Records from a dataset
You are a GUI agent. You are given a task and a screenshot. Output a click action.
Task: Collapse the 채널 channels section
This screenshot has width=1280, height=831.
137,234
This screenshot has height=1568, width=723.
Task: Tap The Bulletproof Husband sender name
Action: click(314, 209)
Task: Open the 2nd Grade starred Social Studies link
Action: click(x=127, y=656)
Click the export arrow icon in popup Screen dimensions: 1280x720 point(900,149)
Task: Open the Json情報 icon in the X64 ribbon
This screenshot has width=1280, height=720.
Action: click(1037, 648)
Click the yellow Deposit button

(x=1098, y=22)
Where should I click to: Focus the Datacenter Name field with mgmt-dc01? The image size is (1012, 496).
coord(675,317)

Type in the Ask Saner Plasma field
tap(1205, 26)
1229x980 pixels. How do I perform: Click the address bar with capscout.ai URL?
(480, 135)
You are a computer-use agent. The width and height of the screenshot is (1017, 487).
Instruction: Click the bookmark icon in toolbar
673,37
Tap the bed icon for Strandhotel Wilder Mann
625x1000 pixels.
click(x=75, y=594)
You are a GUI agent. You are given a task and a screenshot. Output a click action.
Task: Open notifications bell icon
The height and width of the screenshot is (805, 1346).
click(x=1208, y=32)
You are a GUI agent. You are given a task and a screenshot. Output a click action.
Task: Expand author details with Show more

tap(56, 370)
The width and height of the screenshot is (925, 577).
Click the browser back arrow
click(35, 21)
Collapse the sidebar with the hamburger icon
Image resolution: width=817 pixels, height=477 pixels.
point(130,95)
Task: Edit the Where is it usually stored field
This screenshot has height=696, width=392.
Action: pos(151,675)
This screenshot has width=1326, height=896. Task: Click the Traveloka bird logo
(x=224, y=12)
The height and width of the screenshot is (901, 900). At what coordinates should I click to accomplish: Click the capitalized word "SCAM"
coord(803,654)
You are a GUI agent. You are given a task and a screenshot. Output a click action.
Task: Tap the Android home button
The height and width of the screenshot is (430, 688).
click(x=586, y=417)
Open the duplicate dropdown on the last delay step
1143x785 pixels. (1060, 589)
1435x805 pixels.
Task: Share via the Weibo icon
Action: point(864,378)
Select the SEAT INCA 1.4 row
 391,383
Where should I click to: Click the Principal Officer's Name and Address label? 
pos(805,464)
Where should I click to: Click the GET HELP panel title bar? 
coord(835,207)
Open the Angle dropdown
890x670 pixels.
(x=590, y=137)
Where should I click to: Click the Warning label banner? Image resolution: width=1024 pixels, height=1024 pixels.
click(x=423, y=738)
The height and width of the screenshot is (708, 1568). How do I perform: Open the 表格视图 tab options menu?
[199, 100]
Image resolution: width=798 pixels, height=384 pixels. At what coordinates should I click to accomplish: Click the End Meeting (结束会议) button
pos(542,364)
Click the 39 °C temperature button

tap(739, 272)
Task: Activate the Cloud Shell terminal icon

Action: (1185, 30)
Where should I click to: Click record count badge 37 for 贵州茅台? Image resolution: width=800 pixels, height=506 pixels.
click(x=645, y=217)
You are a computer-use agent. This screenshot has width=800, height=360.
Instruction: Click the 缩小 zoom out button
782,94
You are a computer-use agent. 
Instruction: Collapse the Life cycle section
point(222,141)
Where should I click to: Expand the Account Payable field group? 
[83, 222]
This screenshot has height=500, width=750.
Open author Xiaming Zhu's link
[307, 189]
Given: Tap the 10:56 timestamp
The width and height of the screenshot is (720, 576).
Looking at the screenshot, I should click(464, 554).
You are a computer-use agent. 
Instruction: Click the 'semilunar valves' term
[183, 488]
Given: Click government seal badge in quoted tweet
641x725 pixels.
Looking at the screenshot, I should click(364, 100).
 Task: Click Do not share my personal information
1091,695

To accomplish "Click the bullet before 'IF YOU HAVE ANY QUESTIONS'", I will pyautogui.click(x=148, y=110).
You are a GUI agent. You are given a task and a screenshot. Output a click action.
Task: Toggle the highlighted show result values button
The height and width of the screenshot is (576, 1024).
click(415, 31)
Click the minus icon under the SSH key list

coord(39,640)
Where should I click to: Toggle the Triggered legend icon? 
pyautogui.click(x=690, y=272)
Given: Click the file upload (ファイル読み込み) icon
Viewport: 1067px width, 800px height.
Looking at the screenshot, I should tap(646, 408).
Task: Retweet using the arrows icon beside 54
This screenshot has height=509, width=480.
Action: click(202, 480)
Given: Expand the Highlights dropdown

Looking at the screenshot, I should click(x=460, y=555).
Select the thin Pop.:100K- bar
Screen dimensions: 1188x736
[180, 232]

▶ _What the task requires_
What you return must match the entries exactly, word for word.

▶ _Solution for this exercise_
You are a GUI agent. You are given a task and a screenshot. Output a click action.
Task: Collapse the 채널 channels section
This screenshot has width=1280, height=831.
137,234
This screenshot has height=1568, width=723.
Task: Tap The Bulletproof Husband sender name
Action: click(314, 209)
Task: Open the 2nd Grade starred Social Studies link
Action: click(x=127, y=656)
Click the export arrow icon in popup Screen dimensions: 1280x720 point(900,149)
Task: Open the Json情報 icon in the X64 ribbon
This screenshot has width=1280, height=720.
Action: click(1037, 648)
Click the yellow Deposit button

(x=1098, y=22)
Where should I click to: Focus the Datacenter Name field with mgmt-dc01? The image size is (1012, 496).
coord(675,317)

Type in the Ask Saner Plasma field
tap(1205, 26)
1229x980 pixels. How do I perform: Click the address bar with capscout.ai URL?
(480, 135)
You are a computer-use agent. The width and height of the screenshot is (1017, 487).
Instruction: Click the bookmark icon in toolbar
673,37
Tap the bed icon for Strandhotel Wilder Mann
625x1000 pixels.
click(x=75, y=594)
You are a GUI agent. You are given a task and a screenshot. Output a click action.
Task: Open notifications bell icon
The height and width of the screenshot is (805, 1346).
click(x=1208, y=32)
You are a GUI agent. You are given a task and a screenshot. Output a click action.
Task: Expand author details with Show more

tap(56, 370)
The width and height of the screenshot is (925, 577).
Click the browser back arrow
click(35, 21)
Collapse the sidebar with the hamburger icon
Image resolution: width=817 pixels, height=477 pixels.
point(130,95)
Task: Edit the Where is it usually stored field
This screenshot has height=696, width=392.
Action: pos(151,675)
This screenshot has width=1326, height=896. Task: Click the Traveloka bird logo
(x=224, y=12)
The height and width of the screenshot is (901, 900). At what coordinates should I click to accomplish: Click the capitalized word "SCAM"
coord(803,654)
You are a GUI agent. You are given a task and a screenshot. Output a click action.
Task: Tap the Android home button
The height and width of the screenshot is (430, 688).
click(x=586, y=417)
Open the duplicate dropdown on the last delay step
1143x785 pixels. (1060, 589)
1435x805 pixels.
Task: Share via the Weibo icon
Action: point(864,378)
Select the SEAT INCA 1.4 row
 391,383
Where should I click to: Click the Principal Officer's Name and Address label? 
pos(805,464)
Where should I click to: Click the GET HELP panel title bar? 
coord(835,207)
Open the Angle dropdown
890x670 pixels.
(x=590, y=137)
Where should I click to: Click the Warning label banner? Image resolution: width=1024 pixels, height=1024 pixels.
click(x=423, y=738)
The height and width of the screenshot is (708, 1568). How do I perform: Open the 表格视图 tab options menu?
[199, 100]
Image resolution: width=798 pixels, height=384 pixels. At what coordinates should I click to accomplish: Click the End Meeting (结束会议) button
pos(542,364)
Click the 39 °C temperature button

tap(739, 272)
Task: Activate the Cloud Shell terminal icon

Action: (1185, 30)
Where should I click to: Click record count badge 37 for 贵州茅台? Image resolution: width=800 pixels, height=506 pixels.
click(x=645, y=217)
You are a computer-use agent. This screenshot has width=800, height=360.
Instruction: Click the 缩小 zoom out button
782,94
You are a computer-use agent. 
Instruction: Collapse the Life cycle section
point(222,141)
Where should I click to: Expand the Account Payable field group? 
[83, 222]
This screenshot has height=500, width=750.
Open author Xiaming Zhu's link
[307, 189]
Given: Tap the 10:56 timestamp
The width and height of the screenshot is (720, 576).
Looking at the screenshot, I should click(464, 554).
You are a computer-use agent. 
Instruction: Click the 'semilunar valves' term
[183, 488]
Given: Click government seal badge in quoted tweet
641x725 pixels.
Looking at the screenshot, I should click(364, 100).
 Task: Click Do not share my personal information
1091,695

To accomplish "Click the bullet before 'IF YOU HAVE ANY QUESTIONS'", I will pyautogui.click(x=148, y=110).
You are a GUI agent. You are given a task and a screenshot. Output a click action.
Task: Toggle the highlighted show result values button
The height and width of the screenshot is (576, 1024).
click(415, 31)
Click the minus icon under the SSH key list

coord(39,640)
Where should I click to: Toggle the Triggered legend icon? 
pyautogui.click(x=690, y=272)
Given: Click the file upload (ファイル読み込み) icon
Viewport: 1067px width, 800px height.
Looking at the screenshot, I should tap(646, 408).
Task: Retweet using the arrows icon beside 54
This screenshot has height=509, width=480.
Action: click(202, 480)
Given: Expand the Highlights dropdown

Looking at the screenshot, I should click(x=460, y=555).
Select the thin Pop.:100K- bar
Screen dimensions: 1188x736
[180, 232]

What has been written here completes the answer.